Menurut mereka, kasus terbut bermula dari keluarnya SK Gubernur Junaidi Hamsyah pada 21 Februari 2011 mengenai Tim Pembina Manajemen RSUD dr M Yunus Bengkulu. Dalam SK tersebut diatur mengenai besaran uang jasa Tim Pembina Manajemen. Dimana tim itu mendapat 0,75 persen dari pendapatan pelayanan dan perawatan kesehatan RSUD dr M Yunus Bengkulu.
Dari jumlah tersebut, Zefriansyah menduga Gubernur mendapatkan jatah 16 persen, sementara Wakil Gubernur mendapatkan bagian 13 persen. Sisanya, dibagi kepada sejumlah pejabat di lingkungan Pemerintah Propinsi bengkulu yang berjumlah 18 orang.

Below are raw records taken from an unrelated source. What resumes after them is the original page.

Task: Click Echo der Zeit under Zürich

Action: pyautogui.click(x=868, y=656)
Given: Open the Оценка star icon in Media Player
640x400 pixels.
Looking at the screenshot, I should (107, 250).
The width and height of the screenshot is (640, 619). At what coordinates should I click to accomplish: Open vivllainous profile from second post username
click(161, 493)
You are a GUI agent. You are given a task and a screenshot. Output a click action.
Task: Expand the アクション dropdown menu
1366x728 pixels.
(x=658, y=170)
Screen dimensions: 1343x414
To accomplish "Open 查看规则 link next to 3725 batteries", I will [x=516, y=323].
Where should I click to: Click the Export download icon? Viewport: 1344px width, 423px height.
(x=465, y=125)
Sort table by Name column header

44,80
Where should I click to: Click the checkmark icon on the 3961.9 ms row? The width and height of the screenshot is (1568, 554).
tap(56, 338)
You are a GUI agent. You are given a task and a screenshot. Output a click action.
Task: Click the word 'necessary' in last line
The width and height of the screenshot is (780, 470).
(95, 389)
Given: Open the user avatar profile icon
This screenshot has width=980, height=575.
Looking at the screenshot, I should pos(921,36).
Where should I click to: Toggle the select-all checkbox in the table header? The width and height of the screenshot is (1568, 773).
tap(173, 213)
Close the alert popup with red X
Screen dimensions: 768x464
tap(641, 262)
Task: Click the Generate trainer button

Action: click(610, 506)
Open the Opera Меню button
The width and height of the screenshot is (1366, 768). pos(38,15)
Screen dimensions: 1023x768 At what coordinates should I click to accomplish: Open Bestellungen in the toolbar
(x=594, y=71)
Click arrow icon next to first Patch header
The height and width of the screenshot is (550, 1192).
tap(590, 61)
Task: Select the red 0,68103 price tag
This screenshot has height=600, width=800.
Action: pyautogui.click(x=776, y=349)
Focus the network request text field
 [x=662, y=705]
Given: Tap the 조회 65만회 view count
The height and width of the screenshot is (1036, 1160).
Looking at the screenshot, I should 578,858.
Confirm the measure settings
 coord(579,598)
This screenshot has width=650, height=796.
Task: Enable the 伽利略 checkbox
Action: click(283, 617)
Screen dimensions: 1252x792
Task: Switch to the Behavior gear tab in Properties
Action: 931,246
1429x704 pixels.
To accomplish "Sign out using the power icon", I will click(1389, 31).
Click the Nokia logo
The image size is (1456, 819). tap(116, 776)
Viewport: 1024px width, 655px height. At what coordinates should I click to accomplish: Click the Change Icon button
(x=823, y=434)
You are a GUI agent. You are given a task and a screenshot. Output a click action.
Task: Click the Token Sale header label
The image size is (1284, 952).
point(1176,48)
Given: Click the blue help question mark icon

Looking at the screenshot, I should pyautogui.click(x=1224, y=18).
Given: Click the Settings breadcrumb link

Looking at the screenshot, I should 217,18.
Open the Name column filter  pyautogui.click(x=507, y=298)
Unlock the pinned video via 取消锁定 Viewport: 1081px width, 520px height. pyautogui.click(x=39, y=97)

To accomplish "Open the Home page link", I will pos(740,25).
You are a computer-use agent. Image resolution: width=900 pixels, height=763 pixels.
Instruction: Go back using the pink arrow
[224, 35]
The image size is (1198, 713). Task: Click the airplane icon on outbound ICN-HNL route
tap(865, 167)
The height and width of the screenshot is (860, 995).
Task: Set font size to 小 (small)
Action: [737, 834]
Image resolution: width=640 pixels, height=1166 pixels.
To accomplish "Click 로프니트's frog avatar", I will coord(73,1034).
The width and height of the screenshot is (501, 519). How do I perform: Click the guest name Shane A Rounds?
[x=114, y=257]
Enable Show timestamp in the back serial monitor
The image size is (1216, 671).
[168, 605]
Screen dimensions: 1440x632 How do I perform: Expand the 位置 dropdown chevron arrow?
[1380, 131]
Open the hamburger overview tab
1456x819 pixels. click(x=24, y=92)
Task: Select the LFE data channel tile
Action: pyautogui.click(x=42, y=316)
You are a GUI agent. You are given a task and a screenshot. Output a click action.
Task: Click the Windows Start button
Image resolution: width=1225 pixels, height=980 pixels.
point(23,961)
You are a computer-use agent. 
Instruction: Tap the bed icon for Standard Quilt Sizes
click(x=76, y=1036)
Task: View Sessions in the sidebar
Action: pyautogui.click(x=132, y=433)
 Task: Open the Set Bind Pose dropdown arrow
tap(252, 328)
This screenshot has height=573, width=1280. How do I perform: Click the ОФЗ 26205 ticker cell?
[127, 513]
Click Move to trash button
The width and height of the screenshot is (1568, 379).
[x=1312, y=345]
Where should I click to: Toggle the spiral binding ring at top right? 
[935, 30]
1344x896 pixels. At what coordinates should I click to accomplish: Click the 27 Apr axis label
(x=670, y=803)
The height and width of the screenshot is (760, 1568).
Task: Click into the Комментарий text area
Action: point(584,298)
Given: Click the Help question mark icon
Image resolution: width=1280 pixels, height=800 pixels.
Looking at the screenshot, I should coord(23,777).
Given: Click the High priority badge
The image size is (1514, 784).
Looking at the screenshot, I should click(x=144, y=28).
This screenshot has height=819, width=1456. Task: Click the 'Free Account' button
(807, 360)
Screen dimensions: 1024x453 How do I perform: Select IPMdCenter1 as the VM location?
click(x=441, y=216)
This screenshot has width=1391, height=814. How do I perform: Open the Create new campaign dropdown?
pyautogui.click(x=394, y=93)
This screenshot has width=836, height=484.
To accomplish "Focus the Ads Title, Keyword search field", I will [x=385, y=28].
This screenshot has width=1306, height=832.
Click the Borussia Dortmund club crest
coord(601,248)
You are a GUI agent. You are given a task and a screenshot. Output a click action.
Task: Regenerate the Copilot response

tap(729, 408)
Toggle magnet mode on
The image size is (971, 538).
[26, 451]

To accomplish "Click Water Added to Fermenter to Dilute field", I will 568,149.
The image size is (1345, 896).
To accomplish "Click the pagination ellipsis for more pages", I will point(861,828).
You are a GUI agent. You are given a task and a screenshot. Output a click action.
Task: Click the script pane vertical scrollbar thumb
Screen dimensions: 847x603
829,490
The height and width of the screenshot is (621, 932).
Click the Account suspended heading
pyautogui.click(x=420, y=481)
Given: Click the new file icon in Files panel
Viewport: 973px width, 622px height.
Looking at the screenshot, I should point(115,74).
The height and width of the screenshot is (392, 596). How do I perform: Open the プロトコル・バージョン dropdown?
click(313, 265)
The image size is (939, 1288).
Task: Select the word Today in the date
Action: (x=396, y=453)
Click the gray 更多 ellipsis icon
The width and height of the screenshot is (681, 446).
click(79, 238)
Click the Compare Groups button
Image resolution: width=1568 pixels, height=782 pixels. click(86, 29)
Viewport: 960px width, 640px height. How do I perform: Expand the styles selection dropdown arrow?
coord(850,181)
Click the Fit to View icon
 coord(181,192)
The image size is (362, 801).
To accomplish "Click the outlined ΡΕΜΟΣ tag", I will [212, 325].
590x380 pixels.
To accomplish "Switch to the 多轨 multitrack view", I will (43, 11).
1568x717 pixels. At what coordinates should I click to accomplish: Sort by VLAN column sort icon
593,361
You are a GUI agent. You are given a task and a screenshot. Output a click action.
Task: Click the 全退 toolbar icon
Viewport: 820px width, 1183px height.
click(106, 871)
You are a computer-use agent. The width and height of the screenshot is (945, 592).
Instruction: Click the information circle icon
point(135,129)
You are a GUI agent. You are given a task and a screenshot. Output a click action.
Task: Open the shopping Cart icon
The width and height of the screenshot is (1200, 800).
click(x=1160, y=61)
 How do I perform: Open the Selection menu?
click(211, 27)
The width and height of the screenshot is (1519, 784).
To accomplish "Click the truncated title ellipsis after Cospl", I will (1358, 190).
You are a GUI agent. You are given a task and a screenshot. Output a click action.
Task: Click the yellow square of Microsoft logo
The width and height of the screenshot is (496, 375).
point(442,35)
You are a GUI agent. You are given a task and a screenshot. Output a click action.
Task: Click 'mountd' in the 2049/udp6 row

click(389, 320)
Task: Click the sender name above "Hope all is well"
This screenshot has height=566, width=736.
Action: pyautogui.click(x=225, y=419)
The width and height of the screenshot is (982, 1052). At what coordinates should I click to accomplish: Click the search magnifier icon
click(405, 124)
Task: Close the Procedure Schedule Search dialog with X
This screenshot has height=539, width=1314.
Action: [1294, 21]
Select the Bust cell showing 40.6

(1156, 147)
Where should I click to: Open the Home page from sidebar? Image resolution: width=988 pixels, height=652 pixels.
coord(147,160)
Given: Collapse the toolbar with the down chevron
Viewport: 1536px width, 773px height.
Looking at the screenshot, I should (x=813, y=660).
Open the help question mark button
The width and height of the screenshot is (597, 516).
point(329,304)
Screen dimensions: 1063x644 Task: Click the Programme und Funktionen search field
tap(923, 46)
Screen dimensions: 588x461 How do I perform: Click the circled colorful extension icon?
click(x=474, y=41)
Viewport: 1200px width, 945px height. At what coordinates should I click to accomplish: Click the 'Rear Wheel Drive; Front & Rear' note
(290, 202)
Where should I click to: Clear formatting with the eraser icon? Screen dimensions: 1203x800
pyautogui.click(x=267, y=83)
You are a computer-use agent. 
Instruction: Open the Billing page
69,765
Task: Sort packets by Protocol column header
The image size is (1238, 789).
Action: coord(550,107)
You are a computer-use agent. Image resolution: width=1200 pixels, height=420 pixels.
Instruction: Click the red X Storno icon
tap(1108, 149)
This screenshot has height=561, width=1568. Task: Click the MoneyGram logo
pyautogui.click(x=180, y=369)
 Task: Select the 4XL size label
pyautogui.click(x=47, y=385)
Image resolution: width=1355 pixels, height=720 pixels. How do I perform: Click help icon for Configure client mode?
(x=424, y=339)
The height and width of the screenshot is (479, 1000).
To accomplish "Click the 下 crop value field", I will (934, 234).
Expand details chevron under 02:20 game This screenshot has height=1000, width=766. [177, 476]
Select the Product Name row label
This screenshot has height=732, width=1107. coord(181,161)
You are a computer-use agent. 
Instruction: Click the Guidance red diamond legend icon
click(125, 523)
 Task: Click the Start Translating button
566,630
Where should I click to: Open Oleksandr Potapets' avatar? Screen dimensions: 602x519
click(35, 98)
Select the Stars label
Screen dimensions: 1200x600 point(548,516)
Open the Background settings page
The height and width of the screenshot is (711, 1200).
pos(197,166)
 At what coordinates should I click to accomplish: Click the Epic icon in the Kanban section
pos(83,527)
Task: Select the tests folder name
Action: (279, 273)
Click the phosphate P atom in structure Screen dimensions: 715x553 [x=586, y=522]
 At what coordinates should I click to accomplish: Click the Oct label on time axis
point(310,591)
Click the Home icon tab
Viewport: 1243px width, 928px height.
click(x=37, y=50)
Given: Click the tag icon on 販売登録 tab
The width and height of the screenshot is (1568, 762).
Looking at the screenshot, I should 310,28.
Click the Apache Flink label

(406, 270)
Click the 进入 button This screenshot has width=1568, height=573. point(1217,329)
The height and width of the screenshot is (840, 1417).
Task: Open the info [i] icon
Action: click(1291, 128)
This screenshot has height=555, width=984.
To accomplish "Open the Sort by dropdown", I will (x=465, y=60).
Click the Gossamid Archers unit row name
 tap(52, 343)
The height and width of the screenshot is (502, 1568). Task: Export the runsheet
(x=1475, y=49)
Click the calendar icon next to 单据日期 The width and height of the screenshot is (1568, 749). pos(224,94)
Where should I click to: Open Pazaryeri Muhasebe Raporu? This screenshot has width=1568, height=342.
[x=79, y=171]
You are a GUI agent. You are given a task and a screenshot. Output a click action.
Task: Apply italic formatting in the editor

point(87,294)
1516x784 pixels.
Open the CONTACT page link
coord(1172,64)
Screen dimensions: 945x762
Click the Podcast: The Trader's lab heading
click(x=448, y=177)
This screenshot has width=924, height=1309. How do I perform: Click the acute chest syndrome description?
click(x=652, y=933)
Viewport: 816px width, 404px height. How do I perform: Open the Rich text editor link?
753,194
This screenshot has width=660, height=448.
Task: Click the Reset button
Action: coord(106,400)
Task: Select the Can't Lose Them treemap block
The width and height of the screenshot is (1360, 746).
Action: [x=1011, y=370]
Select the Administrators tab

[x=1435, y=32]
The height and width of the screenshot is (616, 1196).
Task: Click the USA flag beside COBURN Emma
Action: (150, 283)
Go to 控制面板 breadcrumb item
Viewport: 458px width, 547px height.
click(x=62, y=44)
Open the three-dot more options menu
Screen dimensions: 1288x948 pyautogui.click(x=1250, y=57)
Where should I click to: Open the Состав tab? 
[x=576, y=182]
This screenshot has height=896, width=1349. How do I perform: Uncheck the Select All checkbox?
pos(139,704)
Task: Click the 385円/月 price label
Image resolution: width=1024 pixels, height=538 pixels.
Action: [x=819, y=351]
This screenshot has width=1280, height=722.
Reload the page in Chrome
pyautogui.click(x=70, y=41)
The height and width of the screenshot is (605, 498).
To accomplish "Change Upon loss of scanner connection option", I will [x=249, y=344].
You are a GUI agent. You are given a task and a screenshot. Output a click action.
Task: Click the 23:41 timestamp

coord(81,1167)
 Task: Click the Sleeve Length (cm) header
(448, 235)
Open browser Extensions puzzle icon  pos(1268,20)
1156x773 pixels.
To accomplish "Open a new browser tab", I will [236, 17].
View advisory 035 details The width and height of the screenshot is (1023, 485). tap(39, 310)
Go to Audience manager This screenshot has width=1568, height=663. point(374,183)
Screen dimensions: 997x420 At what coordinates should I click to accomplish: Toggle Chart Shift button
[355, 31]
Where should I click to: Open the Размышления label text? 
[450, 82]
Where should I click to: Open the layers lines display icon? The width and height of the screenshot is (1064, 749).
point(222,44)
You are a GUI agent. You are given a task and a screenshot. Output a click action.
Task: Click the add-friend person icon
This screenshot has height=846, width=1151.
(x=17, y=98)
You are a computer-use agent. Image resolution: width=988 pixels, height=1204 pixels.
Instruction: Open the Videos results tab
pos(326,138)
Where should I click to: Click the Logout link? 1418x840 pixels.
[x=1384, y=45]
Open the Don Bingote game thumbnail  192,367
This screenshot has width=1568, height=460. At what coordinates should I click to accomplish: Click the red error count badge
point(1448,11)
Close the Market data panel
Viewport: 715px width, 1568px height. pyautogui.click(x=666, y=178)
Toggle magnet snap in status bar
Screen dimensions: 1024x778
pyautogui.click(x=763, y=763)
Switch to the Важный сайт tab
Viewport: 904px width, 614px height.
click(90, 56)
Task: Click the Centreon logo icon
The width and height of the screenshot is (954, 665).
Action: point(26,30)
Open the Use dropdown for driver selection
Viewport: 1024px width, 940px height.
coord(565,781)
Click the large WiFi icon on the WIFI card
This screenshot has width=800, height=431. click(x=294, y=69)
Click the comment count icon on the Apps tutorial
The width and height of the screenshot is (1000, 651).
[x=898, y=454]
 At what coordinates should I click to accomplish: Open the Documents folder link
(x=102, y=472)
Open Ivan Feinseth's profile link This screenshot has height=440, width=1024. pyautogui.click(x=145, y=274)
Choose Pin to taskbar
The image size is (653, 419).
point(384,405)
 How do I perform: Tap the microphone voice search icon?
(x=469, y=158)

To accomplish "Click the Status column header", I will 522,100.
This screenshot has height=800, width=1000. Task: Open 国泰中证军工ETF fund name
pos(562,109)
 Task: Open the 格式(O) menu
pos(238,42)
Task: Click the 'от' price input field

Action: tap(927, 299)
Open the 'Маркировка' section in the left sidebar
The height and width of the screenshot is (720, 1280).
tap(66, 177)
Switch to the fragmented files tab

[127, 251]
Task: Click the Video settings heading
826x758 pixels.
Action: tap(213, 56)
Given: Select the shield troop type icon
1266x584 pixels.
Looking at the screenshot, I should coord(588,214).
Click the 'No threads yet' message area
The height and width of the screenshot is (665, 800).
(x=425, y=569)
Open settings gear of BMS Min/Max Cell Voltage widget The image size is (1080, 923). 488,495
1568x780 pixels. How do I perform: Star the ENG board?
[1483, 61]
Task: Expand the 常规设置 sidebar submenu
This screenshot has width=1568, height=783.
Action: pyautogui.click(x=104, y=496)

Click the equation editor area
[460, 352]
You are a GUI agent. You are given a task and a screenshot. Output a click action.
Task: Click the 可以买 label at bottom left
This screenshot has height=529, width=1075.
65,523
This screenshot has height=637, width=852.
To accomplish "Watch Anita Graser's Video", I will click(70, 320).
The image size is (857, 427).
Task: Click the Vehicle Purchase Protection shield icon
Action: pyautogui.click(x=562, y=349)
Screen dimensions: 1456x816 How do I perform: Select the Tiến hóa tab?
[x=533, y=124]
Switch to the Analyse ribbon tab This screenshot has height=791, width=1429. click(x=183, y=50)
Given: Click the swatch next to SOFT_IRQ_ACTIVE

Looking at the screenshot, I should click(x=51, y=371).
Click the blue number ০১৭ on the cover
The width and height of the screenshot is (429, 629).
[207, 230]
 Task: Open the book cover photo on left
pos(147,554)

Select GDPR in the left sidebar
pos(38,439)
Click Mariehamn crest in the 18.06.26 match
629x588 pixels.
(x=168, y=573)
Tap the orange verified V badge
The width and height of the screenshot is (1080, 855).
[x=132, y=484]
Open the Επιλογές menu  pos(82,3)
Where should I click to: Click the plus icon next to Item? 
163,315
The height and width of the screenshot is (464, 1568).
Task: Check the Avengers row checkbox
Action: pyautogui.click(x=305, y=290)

Beberapa pihak mengungkapkan, SK Gubernur Bengkulu tersebut jelas-jelas melanggar peraturan diatasnya. Dimana dalam PP Nomor 23 tahun 2005 tentang Pengelolaan Keuangan Badan Layanan Umum dan Permendagri Nomor 61 tahun 2007 tentang Pedoman Teknis Pengelolaan Badan Layanan Umum Daerah.
Kata Zefriansyah, dugaan korupsi ini tercium setelah keluarnya hasil audit BPKP (Badan Pengawasan Keuangan dan Pembangunan) pada 28 Maret 2013, dimana dalam laporan hasil audit BPKP perwakilan Provinsi Bengkulu disebutkan ada kerugian keuangan negara sebesar Rp 5,1 milyar.
"Kerugian itu terjadi karena adanya pembayaran dana jasa tim pembina manajemen RSUD M Yunus kepada sejumlah orang termasuk yang diduga Gubernur Bengkulu," ungkap Zefriansyah lagi.